My experience running OpenBSD as a desktop
I’ve been curious about OpenBSD for a long time, but always treated it as a server OS or something you SSH into — not something you actually sit in front of all day.
A few months ago I decided to change that and try running OpenBSD as my daily desktop, on real hardware, for real work.
This post is not a guide.
It’s just my experience: what surprised me, what worked extremely well, and what ultimately didn’t.

You can check out my OpenBSD dotfiles here, I keep them in case I will move back to OpenBSD in the future.
Hardware
I ran OpenBSD on my ThinkPad X220.
It’s not new hardware, but it’s a machine I know very well and have used with Linux for years. That made it easy to notice what OpenBSD does differently — for better or worse.
The good
The init system (seriously)
This was the biggest and most unexpected win.

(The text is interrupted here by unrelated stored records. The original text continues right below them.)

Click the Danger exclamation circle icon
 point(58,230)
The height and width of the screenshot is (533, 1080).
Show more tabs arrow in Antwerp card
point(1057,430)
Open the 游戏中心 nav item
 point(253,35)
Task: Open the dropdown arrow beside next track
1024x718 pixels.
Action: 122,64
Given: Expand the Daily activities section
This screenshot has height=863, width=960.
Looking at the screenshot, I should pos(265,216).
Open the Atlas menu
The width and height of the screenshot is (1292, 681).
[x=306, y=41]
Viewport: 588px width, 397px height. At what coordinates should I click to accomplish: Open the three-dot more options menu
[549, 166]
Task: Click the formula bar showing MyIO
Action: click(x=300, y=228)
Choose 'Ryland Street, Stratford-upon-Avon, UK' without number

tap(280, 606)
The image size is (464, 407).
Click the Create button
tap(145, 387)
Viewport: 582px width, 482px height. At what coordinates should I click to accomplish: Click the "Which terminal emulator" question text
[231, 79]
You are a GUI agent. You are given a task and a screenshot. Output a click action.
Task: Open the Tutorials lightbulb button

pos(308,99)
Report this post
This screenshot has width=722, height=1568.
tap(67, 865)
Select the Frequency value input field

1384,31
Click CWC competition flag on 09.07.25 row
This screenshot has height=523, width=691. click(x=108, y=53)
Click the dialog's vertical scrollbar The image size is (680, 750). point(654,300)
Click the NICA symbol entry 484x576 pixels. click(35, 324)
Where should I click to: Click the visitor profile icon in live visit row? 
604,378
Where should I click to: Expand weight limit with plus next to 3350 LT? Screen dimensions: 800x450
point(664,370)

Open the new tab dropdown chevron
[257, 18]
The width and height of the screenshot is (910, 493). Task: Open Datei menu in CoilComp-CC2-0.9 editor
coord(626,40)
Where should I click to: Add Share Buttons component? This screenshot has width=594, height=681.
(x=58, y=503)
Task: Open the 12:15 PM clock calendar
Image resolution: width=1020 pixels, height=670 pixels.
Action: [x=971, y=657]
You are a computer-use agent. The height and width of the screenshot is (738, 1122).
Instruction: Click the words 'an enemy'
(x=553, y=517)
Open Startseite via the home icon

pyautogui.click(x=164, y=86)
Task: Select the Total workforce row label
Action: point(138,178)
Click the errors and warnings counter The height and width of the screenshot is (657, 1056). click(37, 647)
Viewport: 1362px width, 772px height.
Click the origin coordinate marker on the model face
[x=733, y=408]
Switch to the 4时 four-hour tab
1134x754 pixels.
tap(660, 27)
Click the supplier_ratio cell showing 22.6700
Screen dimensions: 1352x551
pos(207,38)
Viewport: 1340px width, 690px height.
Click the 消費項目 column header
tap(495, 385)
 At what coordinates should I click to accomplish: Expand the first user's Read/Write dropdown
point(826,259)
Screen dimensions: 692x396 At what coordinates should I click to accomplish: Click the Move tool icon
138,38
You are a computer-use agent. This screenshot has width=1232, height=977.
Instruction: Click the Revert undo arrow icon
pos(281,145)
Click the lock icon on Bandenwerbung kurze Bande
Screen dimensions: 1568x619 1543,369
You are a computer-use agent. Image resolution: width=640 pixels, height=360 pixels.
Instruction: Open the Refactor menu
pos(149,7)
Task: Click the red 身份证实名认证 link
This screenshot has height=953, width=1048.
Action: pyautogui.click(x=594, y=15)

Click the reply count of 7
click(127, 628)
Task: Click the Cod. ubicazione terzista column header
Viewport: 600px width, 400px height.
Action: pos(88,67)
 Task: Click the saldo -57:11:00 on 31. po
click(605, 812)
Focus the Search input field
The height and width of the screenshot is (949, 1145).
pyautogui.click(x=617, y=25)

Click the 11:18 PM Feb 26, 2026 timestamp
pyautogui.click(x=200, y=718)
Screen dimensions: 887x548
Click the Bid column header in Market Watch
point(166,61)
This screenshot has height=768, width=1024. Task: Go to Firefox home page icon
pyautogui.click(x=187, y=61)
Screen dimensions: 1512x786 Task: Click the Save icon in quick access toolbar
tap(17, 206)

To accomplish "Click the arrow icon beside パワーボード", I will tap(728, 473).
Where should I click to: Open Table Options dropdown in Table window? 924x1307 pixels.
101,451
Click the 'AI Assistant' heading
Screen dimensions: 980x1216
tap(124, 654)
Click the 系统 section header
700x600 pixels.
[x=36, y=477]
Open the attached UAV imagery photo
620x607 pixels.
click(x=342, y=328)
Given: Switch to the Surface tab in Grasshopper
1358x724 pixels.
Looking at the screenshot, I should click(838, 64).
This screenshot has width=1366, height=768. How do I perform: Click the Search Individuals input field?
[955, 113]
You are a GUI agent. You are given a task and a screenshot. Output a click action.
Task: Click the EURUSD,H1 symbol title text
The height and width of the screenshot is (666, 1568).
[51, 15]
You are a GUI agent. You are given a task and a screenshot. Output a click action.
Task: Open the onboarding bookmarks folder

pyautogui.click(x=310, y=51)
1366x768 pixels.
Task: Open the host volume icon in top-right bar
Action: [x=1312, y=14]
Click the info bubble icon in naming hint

OpenBSD’s init system is easily the most user-friendly init system I’ve ever used.
Even compared to OpenRC — which I already like — this feels cleaner and more predictable.
- Simple, readable config
- No hidden magic
- Things start when you tell them to start
- Things stop when you tell them to stop
There is a very strong feeling that the system is on your side, not fighting you.
I never had moments of “why is this running?” or “who started this?”.
Everything is explicit, boring, and reliable — which is exactly what I want from init.
Documentation and consistency
OpenBSD’s man pages deserve their reputation.
They’re:
- consistent
- written in plain English
- actually explain why things exist
I rarely had to search random blog posts or StackOverflow threads.
Most of the time, man was enough.
That alone makes the system feel calmer to work with.
Desktop setup
I ran a minimal setup:
- bspwm
- sxhkd
- sndio
- picom
- rofi
Once set up, the desktop itself was stable and predictable.
No crashes, no weird rendering issues, no random breakage.
The bad
Battery life (deal-breaker)
The biggest downside by far: battery life is awful.
And I don’t say this lightly — I really tried.
No matter what I did:
- tweaking power settings
- reading docs
- following recommendations
- experimenting with different configs
The battery life on my X220 was significantly worse than Linux, and not by a small margin.
For a laptop, this matters.
A lot.
If this were a desktop machine, I could live with it.
On a laptop, it became impossible to ignore.
sndio weirdness (and a browser bug)
I ran into a very strange sndio issue that took me a while to understand.
If I ran sndiod as a daemon, audio would work for some applications — but not in browsers.
The fix was unintuitive:
- run
sndiodas a regular process - start it from
.xsession
Once I did that, browser audio worked perfectly.
This is not a huge problem once you know it, but it is the kind of thing that can drive you insane if you don’t.
I’m noting it here because it’s obscure and easy to miss.
Learning resources
These were extremely helpful while setting everything up:
- https://www.youtube.com/@TheOpenBSDguy
- https://www.youtube.com/@chimera_dnb (rootbsd)
- https://www.youtube.com/@ZaneyOG
So… would I recommend it?
It depends.
If:
- you’re curious
- you like understanding your system deeply
- you enjoy simplicity and correctness over convenience
- you’re running a desktop or plugged-in machine
Then yes, absolutely try it.
If:
- you need good battery life
- you rely on laptop mobility
- you want things to “just work” with minimal effort
Then Linux is still the better choice today.
I’m really glad I tried OpenBSD as a desktop.
Even if I don’t daily-drive it long-term, I learned a lot - that alone was worth it.